Widespread illness also makes countries less productive, more dependent on outside aid, and less able to lift themselves out of poverty. One of the main reasons girls do not go to school in many parts of the developing world is that they have to spend so much time fetching water from distant wells.

I agree, clean water is a major issue and much suffering would cease with easy access to it. But… Illness alone does not make developing countries more dependent on outside aid. Tyrannical dictatorships make developing countries more dependent on outside aid. Illogical foreign aid policies by the developed world, in support of said dictatorships, makes developing countries more dependent on outside aid. The United States gives money to countries all around the world. Why aren’t they improving? Why do we see the same issues over and over?
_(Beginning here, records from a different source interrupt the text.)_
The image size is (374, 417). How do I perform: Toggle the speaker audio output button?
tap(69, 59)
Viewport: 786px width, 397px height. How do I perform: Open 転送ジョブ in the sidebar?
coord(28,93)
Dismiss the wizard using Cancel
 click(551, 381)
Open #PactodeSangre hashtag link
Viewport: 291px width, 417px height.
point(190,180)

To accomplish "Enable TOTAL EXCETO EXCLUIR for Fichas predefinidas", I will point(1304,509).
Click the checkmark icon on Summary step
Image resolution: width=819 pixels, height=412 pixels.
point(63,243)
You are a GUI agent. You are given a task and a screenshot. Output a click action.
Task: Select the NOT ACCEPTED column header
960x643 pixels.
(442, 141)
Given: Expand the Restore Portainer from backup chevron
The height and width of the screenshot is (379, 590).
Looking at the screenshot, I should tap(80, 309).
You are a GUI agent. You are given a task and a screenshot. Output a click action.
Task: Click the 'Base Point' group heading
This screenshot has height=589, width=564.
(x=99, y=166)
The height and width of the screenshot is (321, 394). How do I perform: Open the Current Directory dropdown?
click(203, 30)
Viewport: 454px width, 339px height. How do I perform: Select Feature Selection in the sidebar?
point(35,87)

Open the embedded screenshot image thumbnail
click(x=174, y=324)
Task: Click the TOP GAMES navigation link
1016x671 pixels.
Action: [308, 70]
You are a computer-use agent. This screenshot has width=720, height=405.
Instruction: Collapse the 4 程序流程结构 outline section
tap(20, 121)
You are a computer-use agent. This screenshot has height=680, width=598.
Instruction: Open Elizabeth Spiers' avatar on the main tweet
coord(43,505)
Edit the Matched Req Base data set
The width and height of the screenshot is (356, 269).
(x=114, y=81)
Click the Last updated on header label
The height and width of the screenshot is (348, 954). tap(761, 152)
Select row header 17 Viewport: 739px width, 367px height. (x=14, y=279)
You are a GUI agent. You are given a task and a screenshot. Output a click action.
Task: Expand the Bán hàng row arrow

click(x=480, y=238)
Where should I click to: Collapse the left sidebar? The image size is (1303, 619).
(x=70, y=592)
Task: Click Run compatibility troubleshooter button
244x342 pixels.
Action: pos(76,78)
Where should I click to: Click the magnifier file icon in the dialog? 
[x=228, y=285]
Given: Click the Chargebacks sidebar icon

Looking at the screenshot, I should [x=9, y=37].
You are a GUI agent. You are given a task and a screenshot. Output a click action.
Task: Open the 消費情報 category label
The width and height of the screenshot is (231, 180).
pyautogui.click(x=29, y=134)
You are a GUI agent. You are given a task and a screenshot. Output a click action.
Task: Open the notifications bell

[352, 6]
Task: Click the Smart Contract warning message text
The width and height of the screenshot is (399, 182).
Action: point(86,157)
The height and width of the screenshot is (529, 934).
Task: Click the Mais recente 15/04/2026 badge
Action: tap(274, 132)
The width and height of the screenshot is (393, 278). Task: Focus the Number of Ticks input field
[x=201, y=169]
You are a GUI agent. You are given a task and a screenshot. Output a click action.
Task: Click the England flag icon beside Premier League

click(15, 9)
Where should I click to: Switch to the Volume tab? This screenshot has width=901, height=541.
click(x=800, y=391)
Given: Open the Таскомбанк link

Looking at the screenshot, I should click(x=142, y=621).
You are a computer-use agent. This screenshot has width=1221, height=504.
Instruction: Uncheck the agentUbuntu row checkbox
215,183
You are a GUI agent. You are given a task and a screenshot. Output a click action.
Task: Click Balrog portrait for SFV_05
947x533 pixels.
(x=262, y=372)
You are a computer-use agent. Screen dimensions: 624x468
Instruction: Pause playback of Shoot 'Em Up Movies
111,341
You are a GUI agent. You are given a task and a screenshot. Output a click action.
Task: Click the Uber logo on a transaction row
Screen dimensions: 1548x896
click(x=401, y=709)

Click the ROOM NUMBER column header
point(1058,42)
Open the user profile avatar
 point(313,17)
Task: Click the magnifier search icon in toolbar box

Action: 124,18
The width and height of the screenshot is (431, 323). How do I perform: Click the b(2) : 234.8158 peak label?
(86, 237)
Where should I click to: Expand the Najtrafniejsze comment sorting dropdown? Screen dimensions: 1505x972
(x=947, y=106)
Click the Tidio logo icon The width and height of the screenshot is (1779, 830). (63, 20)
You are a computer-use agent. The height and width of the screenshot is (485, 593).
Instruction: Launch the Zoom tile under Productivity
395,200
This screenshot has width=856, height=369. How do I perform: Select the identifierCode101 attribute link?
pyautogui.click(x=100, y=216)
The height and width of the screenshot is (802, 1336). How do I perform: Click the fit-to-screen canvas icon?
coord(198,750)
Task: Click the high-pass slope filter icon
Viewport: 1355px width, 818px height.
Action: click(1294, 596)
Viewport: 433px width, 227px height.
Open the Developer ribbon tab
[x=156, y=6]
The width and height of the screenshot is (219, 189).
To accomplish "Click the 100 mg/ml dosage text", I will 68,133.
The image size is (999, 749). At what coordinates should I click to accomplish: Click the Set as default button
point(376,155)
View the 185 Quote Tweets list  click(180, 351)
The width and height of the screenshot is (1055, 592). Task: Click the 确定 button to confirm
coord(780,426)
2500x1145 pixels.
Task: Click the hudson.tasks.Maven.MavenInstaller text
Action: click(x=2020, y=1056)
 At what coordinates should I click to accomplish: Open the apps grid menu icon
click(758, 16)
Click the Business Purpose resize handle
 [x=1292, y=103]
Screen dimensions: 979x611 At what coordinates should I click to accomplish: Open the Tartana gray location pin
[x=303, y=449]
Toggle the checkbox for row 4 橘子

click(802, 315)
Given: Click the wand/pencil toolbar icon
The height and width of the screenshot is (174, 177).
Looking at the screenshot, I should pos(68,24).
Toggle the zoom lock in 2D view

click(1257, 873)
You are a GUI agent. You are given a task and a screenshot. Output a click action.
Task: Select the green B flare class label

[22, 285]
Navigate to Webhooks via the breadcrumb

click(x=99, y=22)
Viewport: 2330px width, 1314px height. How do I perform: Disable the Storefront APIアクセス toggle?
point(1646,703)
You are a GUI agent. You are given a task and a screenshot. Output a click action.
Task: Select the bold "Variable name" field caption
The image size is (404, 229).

And yet, the author continues with this:

Clean water could be provided to everyone on earth for an outlay of $1.7 billion a year beyond current spending on water projects, according to the International Water Management Institute. Improving sanitation, which is just as important, would cost a further $9.3 billion per year. This is less than a quarter of global annual spending on bottled water.

What if, just maybe, the incompetent, willfully negligent governments in developing countries misappropriate those additional funds. What then? Perhaps the palaces of Iraq could possibly verify such a radical theory. Regardless, as long as there are non-caring, bottled-water guzzling fashionistas, I’m glad that there are people smart enough to remind me that throwing more money at the problem is the answer. Brilliant!